When a statute is amended to either lessen the punishment for a crime or provide the trial court discretion to do so, absent evidence to the contrary and as a matter of statutory construction, courts may infer that the Legislature intended the statute to apply retroactively in all cases that are not final when the statute becomes effective. (Estrada, supra, 63 Cal.2d at pp. 744-745 [absent evidence of contrary legislative intent, "[i]t is an inevitable inference" that the Legislature intends ameliorative criminal statutes to apply to all cases not final when the statutes become effective]; People v. Superior Court (Lara) (2018) 4 Cal.5th 299, 307-308 & fn. 5; see People v. Francis (1969) 71 Cal.2d. 66, 76 ["[t]here is such an inference because the Legislature has determined that the former penalty provisions may have been too severe in some cases and that the sentencing judge should be given wider latitude in tailoring the sentence to fit the particular circumstances."]; People v. Arredondo (2018) 21 Cal.App.5th 493, 506-507 ["Retrospective application of a new penal statute is an exception to the general rule set forth in section 3, which bars retroactive application of new Penal Code statutes unless the Legislature has expressly provided for such application."].) Under Estrada and its progeny, we may thus infer that Senate Bill No. 1393, which gives the sentencing judge wider latitude in tailoring the sentence to fit the particular circumstances, applies retroactively to all nonfinal cases.
Ervin's and Verrette's cases are not final now. Nor will they be by January 1, 2019. " '[F]or the purposes of determining retroactive application of an amendment to a criminal statute, a judgment is not final until the time for petitioning for a writ of certiorari in the United States Supreme Court has passed.' " (People v. Vieira (2005) 35 Cal.4th 264, 306.) The time to file a petition for a writ of certiorari with the United States Supreme Court is 90 days after entry of an order by a state court of last resort denying discretionary review. (U.S. S.Ct. rule 13.1.) The time for Ervin and Verrette to file a petition for writ of certiorari has not yet begun to run. Even if it had, there are fewer than 90 days between now and January 1, 2019. Because Ervin's and Verrette's cases will not be final by January 1, we remand the matter to the trial court for resentencing pursuant to Senate Bill No. 1393, on or after January 1, 2019.
As with reconsideration of the firearm enhancement under section 12022.53, subdivision (h), the trial court on remand may exercise its discretion under Senate Bill No. 1393, to strike the prior felony enhancement or impose it. In addition, the trial court has discretion to strike only the punishment for the enhancement. (§ 1385, subdivision (c).) We remind the court to consider the factors specified in California Rules of Court, rule 4.428(b) in making its determination.
DISPOSITION
The judgment as to Orozco is modified to reflect 1,737 days of actual presentence custody. The trial court is directed to prepare an amended abstract of judgment to reflect the modification to Orozco's sentence and to forward a certified copy of the amended abstract to the Department of Corrections and Rehabilitation.

* Aim: Render this sentence from the court passage on Senate Bill No. 1393 in Spanish: "The time for Ervin and Verrette to file a petition for writ of certiorari has not yet begun to run."

* Supplied material:
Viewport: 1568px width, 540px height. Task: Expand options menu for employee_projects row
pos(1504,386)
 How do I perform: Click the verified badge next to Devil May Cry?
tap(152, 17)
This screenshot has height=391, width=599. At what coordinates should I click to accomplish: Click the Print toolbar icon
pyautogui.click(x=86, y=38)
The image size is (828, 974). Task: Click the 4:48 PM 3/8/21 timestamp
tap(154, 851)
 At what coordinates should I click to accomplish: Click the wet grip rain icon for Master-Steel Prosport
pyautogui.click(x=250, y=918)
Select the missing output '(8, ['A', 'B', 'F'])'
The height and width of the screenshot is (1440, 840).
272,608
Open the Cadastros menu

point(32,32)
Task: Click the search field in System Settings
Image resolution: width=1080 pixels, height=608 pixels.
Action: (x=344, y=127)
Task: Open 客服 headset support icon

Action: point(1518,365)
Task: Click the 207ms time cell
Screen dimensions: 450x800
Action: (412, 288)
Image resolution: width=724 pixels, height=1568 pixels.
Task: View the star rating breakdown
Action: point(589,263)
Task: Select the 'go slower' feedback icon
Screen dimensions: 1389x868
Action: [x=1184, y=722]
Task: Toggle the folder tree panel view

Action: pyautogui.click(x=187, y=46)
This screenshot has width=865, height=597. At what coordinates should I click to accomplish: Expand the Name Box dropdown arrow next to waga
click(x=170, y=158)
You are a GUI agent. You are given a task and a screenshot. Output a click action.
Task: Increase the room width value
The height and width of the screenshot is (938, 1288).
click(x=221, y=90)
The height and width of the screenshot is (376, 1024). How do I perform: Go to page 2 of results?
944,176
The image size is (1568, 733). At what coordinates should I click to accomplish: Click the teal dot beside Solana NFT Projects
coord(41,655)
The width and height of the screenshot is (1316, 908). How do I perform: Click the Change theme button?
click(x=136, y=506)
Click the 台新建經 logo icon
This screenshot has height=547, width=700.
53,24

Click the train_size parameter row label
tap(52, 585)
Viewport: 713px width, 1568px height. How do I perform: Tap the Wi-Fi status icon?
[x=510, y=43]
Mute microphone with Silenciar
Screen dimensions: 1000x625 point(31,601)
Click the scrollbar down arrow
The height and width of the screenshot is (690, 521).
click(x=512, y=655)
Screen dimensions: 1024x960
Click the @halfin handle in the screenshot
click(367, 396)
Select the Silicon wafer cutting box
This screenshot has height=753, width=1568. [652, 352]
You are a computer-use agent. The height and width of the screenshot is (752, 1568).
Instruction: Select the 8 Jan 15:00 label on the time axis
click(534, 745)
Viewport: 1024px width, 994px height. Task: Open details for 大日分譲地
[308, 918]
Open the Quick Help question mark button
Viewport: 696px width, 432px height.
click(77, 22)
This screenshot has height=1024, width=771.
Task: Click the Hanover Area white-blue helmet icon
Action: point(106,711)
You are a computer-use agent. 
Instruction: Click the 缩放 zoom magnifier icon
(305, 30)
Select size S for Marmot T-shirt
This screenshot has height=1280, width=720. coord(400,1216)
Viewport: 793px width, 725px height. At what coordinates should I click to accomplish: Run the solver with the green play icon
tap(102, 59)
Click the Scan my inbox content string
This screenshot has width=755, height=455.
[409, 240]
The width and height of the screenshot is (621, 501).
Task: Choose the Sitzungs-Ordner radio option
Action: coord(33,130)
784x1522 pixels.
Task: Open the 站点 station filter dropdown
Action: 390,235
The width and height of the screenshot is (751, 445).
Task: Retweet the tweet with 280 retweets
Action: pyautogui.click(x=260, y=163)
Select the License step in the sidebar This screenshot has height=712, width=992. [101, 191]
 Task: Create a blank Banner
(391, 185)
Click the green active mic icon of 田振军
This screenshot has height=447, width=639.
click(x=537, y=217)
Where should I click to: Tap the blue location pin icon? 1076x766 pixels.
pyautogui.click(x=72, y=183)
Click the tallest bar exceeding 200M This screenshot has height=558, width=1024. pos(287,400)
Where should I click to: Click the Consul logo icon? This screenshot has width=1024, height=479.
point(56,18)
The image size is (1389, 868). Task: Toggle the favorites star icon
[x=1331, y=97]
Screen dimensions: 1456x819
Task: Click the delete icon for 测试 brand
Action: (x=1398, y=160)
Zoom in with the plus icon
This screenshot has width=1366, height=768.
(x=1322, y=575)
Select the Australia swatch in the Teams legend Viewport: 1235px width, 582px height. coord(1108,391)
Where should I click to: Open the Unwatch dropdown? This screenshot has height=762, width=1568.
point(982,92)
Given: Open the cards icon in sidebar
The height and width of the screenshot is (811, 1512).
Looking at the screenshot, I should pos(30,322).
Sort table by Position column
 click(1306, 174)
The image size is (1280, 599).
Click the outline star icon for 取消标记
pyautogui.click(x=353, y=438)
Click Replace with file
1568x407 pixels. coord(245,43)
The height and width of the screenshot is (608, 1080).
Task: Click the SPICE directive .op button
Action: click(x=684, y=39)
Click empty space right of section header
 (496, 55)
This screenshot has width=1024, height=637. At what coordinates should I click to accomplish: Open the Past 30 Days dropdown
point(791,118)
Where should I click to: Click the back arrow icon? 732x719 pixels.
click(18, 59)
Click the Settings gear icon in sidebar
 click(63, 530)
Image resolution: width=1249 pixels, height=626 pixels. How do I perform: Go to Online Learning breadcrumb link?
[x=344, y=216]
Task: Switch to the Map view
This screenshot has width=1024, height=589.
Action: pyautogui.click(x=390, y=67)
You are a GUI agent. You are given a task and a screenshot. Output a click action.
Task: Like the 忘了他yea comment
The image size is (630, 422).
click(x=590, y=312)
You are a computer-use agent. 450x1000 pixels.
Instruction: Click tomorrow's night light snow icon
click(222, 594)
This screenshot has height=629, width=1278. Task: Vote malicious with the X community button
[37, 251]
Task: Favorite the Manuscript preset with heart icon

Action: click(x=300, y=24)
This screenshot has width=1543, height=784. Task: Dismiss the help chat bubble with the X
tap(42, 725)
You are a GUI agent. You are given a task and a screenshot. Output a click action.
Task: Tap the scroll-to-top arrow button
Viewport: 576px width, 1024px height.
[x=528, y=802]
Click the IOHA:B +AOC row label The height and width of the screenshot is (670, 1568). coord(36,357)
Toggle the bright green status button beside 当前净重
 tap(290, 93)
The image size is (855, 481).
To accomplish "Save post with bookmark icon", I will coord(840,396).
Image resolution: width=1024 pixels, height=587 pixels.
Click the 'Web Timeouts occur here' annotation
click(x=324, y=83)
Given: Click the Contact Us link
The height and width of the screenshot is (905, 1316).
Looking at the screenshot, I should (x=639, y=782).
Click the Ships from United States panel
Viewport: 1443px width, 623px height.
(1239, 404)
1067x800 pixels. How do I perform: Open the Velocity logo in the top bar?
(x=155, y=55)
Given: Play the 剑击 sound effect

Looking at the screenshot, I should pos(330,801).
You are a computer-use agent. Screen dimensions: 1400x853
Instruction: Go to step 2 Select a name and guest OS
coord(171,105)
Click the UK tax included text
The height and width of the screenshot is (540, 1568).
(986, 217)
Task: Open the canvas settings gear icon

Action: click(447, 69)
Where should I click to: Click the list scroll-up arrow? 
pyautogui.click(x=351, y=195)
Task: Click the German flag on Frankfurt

* Answer to this problem: El plazo para que Ervin y Verrette presenten una petición de auto de certiorari todavía no ha comenzado a correr.